Reproduce the records exactly, beginning with their first line and ending with the line that contains "Given: Zoom in with the magnifier plus icon", and output nothing more.

Source data: Begin

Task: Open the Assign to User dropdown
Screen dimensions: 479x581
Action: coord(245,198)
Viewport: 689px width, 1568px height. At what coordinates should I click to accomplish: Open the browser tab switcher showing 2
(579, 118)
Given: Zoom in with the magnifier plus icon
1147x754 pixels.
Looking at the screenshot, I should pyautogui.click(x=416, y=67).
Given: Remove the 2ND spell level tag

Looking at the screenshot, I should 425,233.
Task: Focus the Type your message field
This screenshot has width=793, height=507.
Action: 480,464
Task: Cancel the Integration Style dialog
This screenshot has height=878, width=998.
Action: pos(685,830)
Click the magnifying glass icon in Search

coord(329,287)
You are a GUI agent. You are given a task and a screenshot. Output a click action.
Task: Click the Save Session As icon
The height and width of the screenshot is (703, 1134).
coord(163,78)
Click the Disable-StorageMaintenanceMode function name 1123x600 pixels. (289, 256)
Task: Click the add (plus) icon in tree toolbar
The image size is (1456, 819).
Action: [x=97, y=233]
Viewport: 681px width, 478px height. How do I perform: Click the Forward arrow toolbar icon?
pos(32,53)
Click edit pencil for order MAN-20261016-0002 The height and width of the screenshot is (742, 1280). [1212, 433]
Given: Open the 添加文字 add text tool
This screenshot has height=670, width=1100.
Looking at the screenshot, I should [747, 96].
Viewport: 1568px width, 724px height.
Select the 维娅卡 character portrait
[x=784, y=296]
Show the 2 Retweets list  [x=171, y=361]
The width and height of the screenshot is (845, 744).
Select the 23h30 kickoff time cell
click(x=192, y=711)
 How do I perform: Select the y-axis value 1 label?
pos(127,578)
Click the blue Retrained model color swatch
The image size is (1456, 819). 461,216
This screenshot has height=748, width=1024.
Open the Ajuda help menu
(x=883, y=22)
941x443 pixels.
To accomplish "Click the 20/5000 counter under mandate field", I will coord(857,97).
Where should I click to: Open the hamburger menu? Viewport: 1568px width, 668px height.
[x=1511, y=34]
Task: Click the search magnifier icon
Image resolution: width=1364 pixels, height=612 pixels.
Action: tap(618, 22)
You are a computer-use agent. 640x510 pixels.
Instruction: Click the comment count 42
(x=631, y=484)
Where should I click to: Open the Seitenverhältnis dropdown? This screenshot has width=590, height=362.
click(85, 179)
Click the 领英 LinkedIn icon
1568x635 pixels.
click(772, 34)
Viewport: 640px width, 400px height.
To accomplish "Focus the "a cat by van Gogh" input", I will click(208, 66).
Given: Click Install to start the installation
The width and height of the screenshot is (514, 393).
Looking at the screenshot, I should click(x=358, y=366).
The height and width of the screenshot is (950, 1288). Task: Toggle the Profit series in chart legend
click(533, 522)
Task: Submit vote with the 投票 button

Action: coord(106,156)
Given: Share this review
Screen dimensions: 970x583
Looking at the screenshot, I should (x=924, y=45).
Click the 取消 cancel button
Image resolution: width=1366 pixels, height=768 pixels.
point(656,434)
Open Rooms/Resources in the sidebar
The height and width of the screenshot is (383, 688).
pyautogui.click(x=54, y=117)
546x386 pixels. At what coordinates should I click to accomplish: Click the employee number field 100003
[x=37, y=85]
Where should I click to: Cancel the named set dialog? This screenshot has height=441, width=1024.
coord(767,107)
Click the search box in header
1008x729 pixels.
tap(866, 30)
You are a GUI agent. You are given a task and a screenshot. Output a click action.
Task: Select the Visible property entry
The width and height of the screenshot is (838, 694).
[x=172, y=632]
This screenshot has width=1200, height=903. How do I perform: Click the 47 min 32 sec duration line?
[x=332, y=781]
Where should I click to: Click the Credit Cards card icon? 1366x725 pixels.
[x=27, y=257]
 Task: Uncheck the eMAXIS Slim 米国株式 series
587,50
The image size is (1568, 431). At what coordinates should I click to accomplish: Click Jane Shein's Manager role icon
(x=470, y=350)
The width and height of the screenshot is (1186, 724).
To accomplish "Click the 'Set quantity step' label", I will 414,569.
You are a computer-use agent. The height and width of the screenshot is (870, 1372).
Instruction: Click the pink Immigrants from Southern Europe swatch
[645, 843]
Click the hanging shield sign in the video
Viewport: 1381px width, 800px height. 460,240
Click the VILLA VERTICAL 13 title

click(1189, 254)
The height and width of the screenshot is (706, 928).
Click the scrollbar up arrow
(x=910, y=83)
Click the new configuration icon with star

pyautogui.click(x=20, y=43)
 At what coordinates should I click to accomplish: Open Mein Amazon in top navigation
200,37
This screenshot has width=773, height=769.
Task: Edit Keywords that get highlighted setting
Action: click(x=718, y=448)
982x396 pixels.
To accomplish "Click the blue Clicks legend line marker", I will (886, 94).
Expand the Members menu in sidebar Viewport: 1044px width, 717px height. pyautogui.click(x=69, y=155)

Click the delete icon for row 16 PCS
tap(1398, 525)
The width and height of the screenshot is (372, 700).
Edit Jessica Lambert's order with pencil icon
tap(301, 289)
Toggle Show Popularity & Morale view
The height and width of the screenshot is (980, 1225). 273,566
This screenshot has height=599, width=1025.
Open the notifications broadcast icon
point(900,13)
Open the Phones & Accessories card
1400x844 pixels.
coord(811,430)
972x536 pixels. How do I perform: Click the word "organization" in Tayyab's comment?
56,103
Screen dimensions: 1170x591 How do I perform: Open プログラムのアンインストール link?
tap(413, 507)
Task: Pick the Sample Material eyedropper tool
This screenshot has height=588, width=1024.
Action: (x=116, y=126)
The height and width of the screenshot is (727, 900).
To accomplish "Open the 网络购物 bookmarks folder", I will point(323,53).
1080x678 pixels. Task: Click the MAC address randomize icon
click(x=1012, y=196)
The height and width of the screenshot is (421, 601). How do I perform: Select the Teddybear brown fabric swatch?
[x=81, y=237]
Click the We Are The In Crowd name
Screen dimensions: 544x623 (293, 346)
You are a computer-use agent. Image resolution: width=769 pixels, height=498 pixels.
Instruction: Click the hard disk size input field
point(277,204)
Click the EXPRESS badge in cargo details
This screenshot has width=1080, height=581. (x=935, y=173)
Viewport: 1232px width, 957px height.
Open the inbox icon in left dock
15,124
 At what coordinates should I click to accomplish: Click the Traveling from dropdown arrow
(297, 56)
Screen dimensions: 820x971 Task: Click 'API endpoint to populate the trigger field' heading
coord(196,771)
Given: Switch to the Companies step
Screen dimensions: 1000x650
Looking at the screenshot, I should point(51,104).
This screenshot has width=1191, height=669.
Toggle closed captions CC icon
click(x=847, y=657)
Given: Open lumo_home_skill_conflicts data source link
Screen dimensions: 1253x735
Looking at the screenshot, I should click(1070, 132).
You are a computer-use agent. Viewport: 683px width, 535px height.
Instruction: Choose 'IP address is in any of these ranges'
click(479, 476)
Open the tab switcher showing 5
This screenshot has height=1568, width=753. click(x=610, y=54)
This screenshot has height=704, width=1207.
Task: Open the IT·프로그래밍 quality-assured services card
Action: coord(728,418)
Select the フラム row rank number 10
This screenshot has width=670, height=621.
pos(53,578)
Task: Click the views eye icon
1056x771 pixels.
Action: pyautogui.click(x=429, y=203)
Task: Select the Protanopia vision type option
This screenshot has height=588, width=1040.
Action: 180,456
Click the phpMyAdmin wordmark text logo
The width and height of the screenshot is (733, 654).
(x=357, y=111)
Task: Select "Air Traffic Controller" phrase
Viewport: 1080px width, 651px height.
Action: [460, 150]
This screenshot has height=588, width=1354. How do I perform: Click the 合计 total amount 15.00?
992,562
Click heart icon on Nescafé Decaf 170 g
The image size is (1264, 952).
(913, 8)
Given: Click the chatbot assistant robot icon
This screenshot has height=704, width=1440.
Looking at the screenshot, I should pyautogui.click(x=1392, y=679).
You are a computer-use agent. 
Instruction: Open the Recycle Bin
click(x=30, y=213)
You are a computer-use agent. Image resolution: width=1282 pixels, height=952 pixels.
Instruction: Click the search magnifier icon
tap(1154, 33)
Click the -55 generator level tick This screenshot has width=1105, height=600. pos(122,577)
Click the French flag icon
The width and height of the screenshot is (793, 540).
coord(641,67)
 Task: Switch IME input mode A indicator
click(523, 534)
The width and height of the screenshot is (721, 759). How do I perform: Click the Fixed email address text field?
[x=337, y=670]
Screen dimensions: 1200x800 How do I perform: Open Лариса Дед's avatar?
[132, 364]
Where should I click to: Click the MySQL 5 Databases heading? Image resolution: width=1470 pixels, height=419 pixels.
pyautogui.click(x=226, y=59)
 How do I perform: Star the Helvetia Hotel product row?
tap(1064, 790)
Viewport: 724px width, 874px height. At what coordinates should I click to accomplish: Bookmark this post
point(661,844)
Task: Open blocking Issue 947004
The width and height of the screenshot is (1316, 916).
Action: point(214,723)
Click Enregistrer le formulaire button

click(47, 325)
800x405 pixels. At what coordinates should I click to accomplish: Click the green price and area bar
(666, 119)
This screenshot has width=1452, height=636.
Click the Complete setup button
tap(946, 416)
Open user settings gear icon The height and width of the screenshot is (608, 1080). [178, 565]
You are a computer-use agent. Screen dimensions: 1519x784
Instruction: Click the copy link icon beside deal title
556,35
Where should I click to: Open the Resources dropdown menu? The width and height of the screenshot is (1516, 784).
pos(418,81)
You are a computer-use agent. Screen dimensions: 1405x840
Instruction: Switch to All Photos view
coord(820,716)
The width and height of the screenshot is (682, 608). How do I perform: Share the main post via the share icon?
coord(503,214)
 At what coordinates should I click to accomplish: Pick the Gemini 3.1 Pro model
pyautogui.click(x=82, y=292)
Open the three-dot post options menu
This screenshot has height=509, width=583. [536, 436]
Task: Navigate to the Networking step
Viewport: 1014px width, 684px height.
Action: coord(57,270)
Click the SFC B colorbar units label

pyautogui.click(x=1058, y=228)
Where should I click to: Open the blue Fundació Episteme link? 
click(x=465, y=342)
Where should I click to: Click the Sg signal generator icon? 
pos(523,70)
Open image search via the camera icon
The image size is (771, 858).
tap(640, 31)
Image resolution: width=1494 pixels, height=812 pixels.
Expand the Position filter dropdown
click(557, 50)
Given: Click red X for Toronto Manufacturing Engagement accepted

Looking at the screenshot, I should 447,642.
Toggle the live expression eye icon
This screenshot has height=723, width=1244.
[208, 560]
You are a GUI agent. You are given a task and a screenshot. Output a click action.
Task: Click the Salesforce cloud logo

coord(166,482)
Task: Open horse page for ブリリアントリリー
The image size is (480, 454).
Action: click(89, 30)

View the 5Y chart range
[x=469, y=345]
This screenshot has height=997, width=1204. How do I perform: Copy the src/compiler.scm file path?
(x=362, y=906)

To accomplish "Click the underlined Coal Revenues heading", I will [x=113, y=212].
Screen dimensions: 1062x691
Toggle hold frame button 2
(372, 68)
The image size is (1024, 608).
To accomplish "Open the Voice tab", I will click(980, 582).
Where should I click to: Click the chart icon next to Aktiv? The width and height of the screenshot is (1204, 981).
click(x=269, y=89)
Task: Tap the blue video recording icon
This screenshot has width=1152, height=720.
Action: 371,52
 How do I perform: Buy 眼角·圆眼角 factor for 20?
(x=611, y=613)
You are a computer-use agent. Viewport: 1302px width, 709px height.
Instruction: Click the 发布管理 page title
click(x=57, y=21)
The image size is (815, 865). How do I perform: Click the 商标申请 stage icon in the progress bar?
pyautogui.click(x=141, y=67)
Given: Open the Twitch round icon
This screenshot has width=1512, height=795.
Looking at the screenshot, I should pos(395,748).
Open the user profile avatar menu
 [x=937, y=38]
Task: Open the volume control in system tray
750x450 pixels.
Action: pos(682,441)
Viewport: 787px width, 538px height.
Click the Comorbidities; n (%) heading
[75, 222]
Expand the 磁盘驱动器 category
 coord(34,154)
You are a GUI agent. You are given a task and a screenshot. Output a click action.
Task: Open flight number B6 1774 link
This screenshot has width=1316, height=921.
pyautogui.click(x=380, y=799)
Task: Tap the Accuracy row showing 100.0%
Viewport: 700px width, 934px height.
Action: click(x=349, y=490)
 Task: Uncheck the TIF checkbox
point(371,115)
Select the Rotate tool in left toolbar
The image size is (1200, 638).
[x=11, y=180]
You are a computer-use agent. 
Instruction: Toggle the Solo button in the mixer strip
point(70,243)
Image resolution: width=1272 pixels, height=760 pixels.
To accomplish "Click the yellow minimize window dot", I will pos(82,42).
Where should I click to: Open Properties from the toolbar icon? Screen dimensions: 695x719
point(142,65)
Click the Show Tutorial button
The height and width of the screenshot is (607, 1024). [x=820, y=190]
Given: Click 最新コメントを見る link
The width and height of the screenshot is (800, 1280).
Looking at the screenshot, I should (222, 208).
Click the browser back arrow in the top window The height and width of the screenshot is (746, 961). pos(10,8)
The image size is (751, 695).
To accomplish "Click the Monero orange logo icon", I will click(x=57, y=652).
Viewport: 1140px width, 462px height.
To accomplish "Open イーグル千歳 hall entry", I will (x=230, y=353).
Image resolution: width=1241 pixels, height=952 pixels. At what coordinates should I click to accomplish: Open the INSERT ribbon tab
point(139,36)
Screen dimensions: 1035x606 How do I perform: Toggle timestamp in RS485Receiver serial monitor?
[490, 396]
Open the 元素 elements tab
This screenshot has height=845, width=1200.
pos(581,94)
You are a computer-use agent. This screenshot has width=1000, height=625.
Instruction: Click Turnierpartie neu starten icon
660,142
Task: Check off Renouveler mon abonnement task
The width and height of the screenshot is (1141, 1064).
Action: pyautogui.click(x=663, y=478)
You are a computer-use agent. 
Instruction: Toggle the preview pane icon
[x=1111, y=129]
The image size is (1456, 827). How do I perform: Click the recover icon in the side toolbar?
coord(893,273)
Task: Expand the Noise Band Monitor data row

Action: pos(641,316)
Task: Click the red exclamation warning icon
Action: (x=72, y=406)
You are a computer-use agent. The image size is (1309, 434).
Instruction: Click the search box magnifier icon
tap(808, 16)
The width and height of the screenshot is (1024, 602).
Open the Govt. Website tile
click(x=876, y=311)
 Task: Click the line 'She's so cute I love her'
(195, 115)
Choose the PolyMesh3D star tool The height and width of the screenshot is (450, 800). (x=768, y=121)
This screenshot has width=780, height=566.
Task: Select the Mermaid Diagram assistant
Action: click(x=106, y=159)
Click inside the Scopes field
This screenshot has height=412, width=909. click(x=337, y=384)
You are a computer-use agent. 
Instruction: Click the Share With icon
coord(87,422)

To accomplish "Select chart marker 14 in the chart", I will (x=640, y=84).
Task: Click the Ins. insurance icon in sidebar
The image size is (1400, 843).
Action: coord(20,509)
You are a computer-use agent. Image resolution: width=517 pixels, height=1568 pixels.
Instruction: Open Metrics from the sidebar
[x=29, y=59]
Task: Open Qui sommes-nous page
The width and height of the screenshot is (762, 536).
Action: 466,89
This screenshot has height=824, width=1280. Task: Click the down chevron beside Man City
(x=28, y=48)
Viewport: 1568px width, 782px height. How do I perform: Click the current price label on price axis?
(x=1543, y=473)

Source data: End

- **Output below**
Task: Open the Assign to User dropdown
Screen dimensions: 479x581
Action: coord(245,198)
Viewport: 689px width, 1568px height. At what coordinates should I click to accomplish: Open the browser tab switcher showing 2
(579, 118)
Given: Zoom in with the magnifier plus icon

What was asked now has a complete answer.